Rape and murder in Uttar Pradesh

5 minute read

A spate of exceptionally brutal rapes in the northern state of Uttar Pradesh has shocked India. Many of the victims were young girls. The BBC's Geeta Pandey reports from Lucknow.

For Sarika, 16, it was like any other day when she went out to the fields for her evening ablutions with her friend Chhaya.

It was a cold February evening and it was pitch dark. "I was feeling a little scared so I wanted to get back quickly," she tells me.

On the way back, she says, she was attacked by Shivam and three other men from the village.

"Shivam grabbed my hand and asked me to marry him. I said: 'No, how can I marry you? We live in the same village, you are like my brother.' I kicked him and tried to run away.

"With the help of his friends, he dragged me to a secluded area and began to assault me with knives and axes. I was conscious for some time, but once they cut me on my head and neck, I fainted. When I became conscious, I was in hospital."

Sarika shows me her injuries - a fist-size wound on her scalp, her jaw which has been sewn together, her right hand which had to be re-attached, her right earlobe from where big chunks are missing, and long scars on her arms.

Shivam has been arrested, but the others are still free. One told the BBC he had been wrongly accused.

A terrified Sarika and her family have abandoned their home and land in Fatehpur district's Udrauli village to stay with relatives in another village nearly 45km (30 miles) away.

The assault on Sarika is one among the hundreds of rapes and attempted rapes this year in the state.

"It's a very difficult situation here," says Roop Rekha Verma of Sajhi Duniya (Shared World), a Lucknow-based organisation which works with women.

"There is a lot of violence: Crimes are escalating; gender problems are increasing; girls are being attacked, both in rural and urban areas," she says.

Uttar Pradesh is India's most populous state with 200 million people. It is also home to a staggering number of poor - official statistics show more than 60 million people here live on less than $1.25 (75p) a day .

Poverty also makes a community more vulnerable. Many victims were raped or assaulted when they went to the fields because, like millions of Indians, they have no access to toilets at home.

Uttar Pradesh has always had a high rate of crime, but it is the viciousness of the recent attacks that has stunned people most.

"These cases are so brutal that we wouldn't have believed that they could happen - we thought such things could happen only in novels and films," Mrs Verma says.

SR Darapuri, vice-president of the People's Union for Civil Liberties (PUCL) in Uttar Pradesh, says most of the rape victims are poor women and girls in remote villages.
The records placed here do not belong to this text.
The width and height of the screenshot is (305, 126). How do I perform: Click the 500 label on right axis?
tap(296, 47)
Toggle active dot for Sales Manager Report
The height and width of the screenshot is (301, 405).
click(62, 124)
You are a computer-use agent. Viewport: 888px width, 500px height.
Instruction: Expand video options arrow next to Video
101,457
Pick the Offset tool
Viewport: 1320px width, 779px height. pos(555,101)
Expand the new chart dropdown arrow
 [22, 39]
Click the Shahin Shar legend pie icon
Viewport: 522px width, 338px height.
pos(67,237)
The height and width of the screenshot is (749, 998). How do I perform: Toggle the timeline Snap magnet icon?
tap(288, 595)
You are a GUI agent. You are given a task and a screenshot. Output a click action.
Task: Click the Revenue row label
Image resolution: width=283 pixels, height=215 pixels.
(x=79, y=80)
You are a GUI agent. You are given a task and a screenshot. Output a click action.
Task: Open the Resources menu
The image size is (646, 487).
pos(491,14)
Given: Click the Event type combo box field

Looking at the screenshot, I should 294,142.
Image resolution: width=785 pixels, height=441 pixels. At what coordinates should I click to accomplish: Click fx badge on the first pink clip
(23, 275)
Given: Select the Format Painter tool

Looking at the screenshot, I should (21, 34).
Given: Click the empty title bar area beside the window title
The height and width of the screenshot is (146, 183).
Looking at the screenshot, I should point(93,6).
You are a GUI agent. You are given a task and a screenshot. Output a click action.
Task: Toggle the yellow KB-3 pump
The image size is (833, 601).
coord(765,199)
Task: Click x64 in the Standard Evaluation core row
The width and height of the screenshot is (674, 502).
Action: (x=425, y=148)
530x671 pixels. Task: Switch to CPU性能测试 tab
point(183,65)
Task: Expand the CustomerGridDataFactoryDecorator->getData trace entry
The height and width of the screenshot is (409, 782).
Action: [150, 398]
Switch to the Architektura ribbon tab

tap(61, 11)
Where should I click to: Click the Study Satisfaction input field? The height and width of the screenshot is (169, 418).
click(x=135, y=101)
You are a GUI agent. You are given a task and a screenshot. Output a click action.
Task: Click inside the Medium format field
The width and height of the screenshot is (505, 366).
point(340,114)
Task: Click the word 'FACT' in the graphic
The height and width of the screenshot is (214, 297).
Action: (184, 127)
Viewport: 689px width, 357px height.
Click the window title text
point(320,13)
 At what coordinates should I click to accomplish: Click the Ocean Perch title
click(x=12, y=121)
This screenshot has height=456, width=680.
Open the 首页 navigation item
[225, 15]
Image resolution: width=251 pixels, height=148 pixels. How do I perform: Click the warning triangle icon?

Many, he says, are low-caste Dalits (formerly known as "untouchables").

"I analysed the rape figures for 2007 and I found that 90% of victims were Dalits and 85% of Dalit rape victims were underage girls," he says.

"It is well known that until not very long ago, in certain areas of the state's southern Bundelkhand region, new brides of Dalit farmhands had to sleep with their rich, high-caste landowners on their wedding night."

Mr Darapuri says the practice no longer exists - but Dalit women and girls remain vulnerable to predators.

Even though Uttar Pradesh's Chief Minister, Kumari Mayawati, is a Dalit woman and caste discrimination has long been outlawed, campaigners say the state's largely patriarchal society still uses feudal structures to ensure that women remain marginalised and oppressed.